I "FASCISTI DEL TERZO MILLENNIO" PRENDONO TEMPO. «Nei prossimi giorni daremo una posizione ufficiale», spiega invece Luca Marsella di Casapound. Le dirette interessate, al momento, non sembrano volersi esporre troppo facendo appello al senso civico degli elettori. «Non mi sono mai guardata indietro o affianco», ha detto Monica Picca, «vedo solo davanti, ai cittadini che si rispecchiano in me. Il mio appello è a loro, non a partiti o movimenti».

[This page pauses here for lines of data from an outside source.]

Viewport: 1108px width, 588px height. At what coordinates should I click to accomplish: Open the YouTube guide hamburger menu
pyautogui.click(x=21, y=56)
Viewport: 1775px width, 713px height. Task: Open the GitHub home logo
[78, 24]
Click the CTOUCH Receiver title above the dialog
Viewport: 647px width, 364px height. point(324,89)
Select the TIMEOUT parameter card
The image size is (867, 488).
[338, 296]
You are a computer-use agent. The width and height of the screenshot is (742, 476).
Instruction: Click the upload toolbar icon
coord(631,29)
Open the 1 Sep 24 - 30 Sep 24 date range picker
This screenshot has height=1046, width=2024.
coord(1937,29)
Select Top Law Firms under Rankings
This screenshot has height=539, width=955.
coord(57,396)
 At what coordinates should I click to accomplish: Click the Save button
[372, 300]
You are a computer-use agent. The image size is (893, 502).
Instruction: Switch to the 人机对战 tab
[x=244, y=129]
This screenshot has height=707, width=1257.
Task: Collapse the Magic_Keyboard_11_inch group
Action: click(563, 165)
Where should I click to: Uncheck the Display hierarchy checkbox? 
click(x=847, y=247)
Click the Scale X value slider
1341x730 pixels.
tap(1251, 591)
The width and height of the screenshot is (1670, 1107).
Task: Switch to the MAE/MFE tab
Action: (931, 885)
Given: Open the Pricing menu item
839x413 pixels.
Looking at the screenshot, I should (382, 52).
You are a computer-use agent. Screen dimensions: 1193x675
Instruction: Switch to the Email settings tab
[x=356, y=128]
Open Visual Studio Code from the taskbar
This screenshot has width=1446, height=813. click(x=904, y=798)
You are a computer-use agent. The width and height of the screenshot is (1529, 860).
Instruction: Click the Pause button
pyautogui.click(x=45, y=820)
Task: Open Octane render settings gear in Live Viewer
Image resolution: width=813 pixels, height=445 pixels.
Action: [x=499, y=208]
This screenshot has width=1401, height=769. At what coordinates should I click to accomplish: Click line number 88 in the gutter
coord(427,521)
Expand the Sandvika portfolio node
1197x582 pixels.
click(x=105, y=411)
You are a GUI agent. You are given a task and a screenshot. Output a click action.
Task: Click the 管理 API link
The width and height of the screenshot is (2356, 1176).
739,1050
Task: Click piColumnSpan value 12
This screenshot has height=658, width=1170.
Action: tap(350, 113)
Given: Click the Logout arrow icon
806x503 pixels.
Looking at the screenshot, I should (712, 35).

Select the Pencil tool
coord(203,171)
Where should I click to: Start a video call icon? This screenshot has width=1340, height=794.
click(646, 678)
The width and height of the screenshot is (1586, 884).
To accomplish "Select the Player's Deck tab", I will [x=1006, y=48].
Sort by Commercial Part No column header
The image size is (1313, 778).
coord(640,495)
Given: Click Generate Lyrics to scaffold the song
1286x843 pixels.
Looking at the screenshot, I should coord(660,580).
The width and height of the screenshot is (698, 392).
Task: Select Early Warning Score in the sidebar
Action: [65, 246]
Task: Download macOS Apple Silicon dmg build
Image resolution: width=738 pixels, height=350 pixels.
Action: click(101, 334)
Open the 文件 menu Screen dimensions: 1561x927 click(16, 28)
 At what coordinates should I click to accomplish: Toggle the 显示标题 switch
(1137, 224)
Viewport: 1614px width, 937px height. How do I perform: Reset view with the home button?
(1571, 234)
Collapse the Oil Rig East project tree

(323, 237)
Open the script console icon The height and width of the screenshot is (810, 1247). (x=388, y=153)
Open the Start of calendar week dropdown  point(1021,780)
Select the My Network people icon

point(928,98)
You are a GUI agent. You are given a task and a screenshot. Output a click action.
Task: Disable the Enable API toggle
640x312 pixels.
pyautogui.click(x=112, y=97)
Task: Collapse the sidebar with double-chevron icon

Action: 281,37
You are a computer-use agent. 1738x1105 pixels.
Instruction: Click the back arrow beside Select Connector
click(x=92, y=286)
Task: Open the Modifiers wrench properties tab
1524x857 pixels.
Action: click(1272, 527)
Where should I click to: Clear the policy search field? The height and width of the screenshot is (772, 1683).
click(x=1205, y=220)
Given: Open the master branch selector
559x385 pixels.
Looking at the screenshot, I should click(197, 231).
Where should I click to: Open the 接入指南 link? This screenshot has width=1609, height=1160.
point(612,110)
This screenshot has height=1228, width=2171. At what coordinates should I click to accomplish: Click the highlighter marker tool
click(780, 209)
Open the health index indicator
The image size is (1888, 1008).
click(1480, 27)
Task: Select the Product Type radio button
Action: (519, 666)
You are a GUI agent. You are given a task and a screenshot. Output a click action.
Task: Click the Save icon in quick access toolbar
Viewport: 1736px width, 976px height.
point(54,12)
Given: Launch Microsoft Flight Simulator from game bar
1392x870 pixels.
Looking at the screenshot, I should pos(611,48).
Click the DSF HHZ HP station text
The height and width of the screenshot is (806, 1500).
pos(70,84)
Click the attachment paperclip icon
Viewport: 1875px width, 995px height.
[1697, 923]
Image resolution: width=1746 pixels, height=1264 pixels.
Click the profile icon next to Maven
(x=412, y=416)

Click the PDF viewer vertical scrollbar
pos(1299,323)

L'AMBIVALENZA DELL'EFFETTO-RAGGI. Nel day after a tenere banco è l'effetto-Raggi, che se dai pentastellati viene interpretato come il volano che ha consentito l'accesso al ballottaggio, dal centrodestra viene invece additato come causa della "caduta delle Stelle" nel X Municipio. «Abbiamo praticamente raddoppiato i voti del 2013», esulta la prima cittadina, ad Auschwitz per accompagnare gli studenti romani nel Viaggio della Memoria. «Il M5s qui nel X Municipio, due anni fa, ha toccato un picco storico con percentuali bulgare. Perdere la metà del suo elettorato in due anni è qualcosa di incredibile. Un insuccesso di cui si deve assumere la responsabilità Virginia Raggi», la replica del capogruppo FdI alla Camera, Fabio Rampelli.